> **Directions for this task**
Can you write out the whole listing exactly?

> **Input records**

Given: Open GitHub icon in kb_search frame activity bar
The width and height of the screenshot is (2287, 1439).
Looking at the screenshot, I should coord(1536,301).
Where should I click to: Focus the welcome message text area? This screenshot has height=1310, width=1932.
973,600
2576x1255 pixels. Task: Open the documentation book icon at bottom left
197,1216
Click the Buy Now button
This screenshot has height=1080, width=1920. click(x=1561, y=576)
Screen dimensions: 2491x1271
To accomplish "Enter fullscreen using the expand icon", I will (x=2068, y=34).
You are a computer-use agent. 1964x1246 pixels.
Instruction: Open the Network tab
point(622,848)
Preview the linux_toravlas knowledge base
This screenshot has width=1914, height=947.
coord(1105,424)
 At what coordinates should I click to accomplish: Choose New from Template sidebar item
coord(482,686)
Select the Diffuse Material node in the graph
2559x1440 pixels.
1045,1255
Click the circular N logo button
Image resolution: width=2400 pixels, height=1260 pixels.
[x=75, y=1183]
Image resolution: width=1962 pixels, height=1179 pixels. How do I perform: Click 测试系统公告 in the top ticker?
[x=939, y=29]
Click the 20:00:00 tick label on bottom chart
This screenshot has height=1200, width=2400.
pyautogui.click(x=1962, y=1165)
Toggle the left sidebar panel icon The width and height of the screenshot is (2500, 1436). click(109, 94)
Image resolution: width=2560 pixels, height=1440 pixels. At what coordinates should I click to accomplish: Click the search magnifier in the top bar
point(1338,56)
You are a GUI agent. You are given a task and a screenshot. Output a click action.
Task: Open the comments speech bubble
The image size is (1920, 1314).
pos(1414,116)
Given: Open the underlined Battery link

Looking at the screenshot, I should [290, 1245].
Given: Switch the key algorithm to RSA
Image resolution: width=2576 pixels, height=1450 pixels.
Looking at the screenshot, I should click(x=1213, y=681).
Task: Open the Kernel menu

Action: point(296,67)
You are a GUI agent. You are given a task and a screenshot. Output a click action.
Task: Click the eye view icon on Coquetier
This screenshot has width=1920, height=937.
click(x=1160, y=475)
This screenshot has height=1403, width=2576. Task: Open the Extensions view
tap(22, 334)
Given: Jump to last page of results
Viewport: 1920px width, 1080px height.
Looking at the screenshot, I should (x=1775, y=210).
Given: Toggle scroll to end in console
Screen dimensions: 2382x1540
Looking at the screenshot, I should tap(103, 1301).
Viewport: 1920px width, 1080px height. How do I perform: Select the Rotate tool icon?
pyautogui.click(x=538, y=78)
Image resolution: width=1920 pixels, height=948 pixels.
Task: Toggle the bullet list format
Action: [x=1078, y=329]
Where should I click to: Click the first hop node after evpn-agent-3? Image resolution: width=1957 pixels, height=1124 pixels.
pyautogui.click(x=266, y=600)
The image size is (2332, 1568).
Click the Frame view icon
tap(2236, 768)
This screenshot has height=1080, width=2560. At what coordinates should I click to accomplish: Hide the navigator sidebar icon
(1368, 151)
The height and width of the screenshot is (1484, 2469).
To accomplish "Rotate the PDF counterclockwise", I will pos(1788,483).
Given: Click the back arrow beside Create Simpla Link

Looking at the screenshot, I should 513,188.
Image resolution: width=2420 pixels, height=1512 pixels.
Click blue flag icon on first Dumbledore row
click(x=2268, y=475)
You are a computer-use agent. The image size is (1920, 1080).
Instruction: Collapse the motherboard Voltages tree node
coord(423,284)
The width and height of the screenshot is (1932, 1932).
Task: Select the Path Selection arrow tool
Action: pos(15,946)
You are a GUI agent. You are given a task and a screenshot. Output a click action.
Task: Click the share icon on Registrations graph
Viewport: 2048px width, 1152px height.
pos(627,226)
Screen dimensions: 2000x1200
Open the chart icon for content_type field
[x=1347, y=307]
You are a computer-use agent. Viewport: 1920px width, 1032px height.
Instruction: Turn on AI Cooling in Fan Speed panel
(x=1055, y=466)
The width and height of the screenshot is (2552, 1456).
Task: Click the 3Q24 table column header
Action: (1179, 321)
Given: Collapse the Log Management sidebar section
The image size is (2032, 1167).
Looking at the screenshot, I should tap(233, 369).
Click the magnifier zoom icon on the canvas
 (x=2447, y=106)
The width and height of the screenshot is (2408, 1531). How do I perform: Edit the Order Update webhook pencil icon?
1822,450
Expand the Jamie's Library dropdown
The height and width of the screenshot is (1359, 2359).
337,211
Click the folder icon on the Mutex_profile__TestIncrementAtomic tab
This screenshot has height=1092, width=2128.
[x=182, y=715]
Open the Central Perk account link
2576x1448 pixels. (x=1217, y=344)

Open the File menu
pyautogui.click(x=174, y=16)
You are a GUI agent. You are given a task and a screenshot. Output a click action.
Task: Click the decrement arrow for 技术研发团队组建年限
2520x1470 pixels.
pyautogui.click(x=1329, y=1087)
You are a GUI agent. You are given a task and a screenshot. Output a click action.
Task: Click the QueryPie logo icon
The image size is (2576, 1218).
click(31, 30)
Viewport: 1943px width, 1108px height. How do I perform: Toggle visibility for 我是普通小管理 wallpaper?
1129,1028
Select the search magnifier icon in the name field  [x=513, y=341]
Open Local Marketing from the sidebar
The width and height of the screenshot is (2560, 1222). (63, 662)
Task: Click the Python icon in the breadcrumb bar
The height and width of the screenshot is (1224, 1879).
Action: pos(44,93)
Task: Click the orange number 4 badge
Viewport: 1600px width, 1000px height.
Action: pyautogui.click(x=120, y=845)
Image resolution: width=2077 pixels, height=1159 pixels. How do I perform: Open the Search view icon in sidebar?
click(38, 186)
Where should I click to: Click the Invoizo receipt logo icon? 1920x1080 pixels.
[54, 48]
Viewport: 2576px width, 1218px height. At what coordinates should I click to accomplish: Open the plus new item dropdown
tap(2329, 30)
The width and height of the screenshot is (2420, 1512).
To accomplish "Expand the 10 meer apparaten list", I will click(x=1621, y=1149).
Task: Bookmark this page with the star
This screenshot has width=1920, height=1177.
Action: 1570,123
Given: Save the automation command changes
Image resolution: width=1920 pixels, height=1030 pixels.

> **Answer section**
Given: Open GitHub icon in kb_search frame activity bar
The width and height of the screenshot is (2287, 1439).
Looking at the screenshot, I should coord(1536,301).
Where should I click to: Focus the welcome message text area? This screenshot has height=1310, width=1932.
973,600
2576x1255 pixels. Task: Open the documentation book icon at bottom left
197,1216
Click the Buy Now button
This screenshot has height=1080, width=1920. click(x=1561, y=576)
Screen dimensions: 2491x1271
To accomplish "Enter fullscreen using the expand icon", I will (x=2068, y=34).
You are a computer-use agent. 1964x1246 pixels.
Instruction: Open the Network tab
point(622,848)
Preview the linux_toravlas knowledge base
This screenshot has width=1914, height=947.
coord(1105,424)
 At what coordinates should I click to accomplish: Choose New from Template sidebar item
coord(482,686)
Select the Diffuse Material node in the graph
2559x1440 pixels.
1045,1255
Click the circular N logo button
Image resolution: width=2400 pixels, height=1260 pixels.
[x=75, y=1183]
Image resolution: width=1962 pixels, height=1179 pixels. How do I perform: Click 测试系统公告 in the top ticker?
[x=939, y=29]
Click the 20:00:00 tick label on bottom chart
This screenshot has height=1200, width=2400.
pyautogui.click(x=1962, y=1165)
Toggle the left sidebar panel icon The width and height of the screenshot is (2500, 1436). click(109, 94)
Image resolution: width=2560 pixels, height=1440 pixels. At what coordinates should I click to accomplish: Click the search magnifier in the top bar
point(1338,56)
You are a GUI agent. You are given a task and a screenshot. Output a click action.
Task: Open the comments speech bubble
The image size is (1920, 1314).
pos(1414,116)
Given: Open the underlined Battery link

Looking at the screenshot, I should [290, 1245].
Given: Switch the key algorithm to RSA
Image resolution: width=2576 pixels, height=1450 pixels.
Looking at the screenshot, I should click(x=1213, y=681).
Task: Open the Kernel menu

Action: point(296,67)
You are a GUI agent. You are given a task and a screenshot. Output a click action.
Task: Click the eye view icon on Coquetier
This screenshot has width=1920, height=937.
click(x=1160, y=475)
This screenshot has height=1403, width=2576. Task: Open the Extensions view
tap(22, 334)
Given: Jump to last page of results
Viewport: 1920px width, 1080px height.
Looking at the screenshot, I should (x=1775, y=210).
Given: Toggle scroll to end in console
Screen dimensions: 2382x1540
Looking at the screenshot, I should tap(103, 1301).
Viewport: 1920px width, 1080px height. How do I perform: Select the Rotate tool icon?
pyautogui.click(x=538, y=78)
Image resolution: width=1920 pixels, height=948 pixels.
Task: Toggle the bullet list format
Action: [x=1078, y=329]
Where should I click to: Click the first hop node after evpn-agent-3? Image resolution: width=1957 pixels, height=1124 pixels.
pyautogui.click(x=266, y=600)
The image size is (2332, 1568).
Click the Frame view icon
tap(2236, 768)
This screenshot has height=1080, width=2560. At what coordinates should I click to accomplish: Hide the navigator sidebar icon
(1368, 151)
The height and width of the screenshot is (1484, 2469).
To accomplish "Rotate the PDF counterclockwise", I will pos(1788,483).
Given: Click the back arrow beside Create Simpla Link

Looking at the screenshot, I should 513,188.
Image resolution: width=2420 pixels, height=1512 pixels.
Click blue flag icon on first Dumbledore row
click(x=2268, y=475)
You are a computer-use agent. The image size is (1920, 1080).
Instruction: Collapse the motherboard Voltages tree node
coord(423,284)
The width and height of the screenshot is (1932, 1932).
Task: Select the Path Selection arrow tool
Action: pos(15,946)
You are a GUI agent. You are given a task and a screenshot. Output a click action.
Task: Click the share icon on Registrations graph
Viewport: 2048px width, 1152px height.
pos(627,226)
Screen dimensions: 2000x1200
Open the chart icon for content_type field
[x=1347, y=307]
You are a computer-use agent. Viewport: 1920px width, 1032px height.
Instruction: Turn on AI Cooling in Fan Speed panel
(x=1055, y=466)
The width and height of the screenshot is (2552, 1456).
Task: Click the 3Q24 table column header
Action: (1179, 321)
Given: Collapse the Log Management sidebar section
The image size is (2032, 1167).
Looking at the screenshot, I should tap(233, 369).
Click the magnifier zoom icon on the canvas
 (x=2447, y=106)
The width and height of the screenshot is (2408, 1531). How do I perform: Edit the Order Update webhook pencil icon?
1822,450
Expand the Jamie's Library dropdown
The height and width of the screenshot is (1359, 2359).
337,211
Click the folder icon on the Mutex_profile__TestIncrementAtomic tab
This screenshot has height=1092, width=2128.
[x=182, y=715]
Open the Central Perk account link
2576x1448 pixels. (x=1217, y=344)

Open the File menu
pyautogui.click(x=174, y=16)
You are a GUI agent. You are given a task and a screenshot. Output a click action.
Task: Click the decrement arrow for 技术研发团队组建年限
2520x1470 pixels.
pyautogui.click(x=1329, y=1087)
You are a GUI agent. You are given a task and a screenshot. Output a click action.
Task: Click the QueryPie logo icon
The image size is (2576, 1218).
click(31, 30)
Viewport: 1943px width, 1108px height. How do I perform: Toggle visibility for 我是普通小管理 wallpaper?
1129,1028
Select the search magnifier icon in the name field  [x=513, y=341]
Open Local Marketing from the sidebar
The width and height of the screenshot is (2560, 1222). (63, 662)
Task: Click the Python icon in the breadcrumb bar
The height and width of the screenshot is (1224, 1879).
Action: pos(44,93)
Task: Click the orange number 4 badge
Viewport: 1600px width, 1000px height.
Action: pyautogui.click(x=120, y=845)
Image resolution: width=2077 pixels, height=1159 pixels. How do I perform: Open the Search view icon in sidebar?
click(38, 186)
Where should I click to: Click the Invoizo receipt logo icon? 1920x1080 pixels.
[54, 48]
Viewport: 2576px width, 1218px height. At what coordinates should I click to accomplish: Open the plus new item dropdown
tap(2329, 30)
The width and height of the screenshot is (2420, 1512).
To accomplish "Expand the 10 meer apparaten list", I will click(x=1621, y=1149).
Task: Bookmark this page with the star
This screenshot has width=1920, height=1177.
Action: 1570,123
Given: Save the automation command changes
Image resolution: width=1920 pixels, height=1030 pixels.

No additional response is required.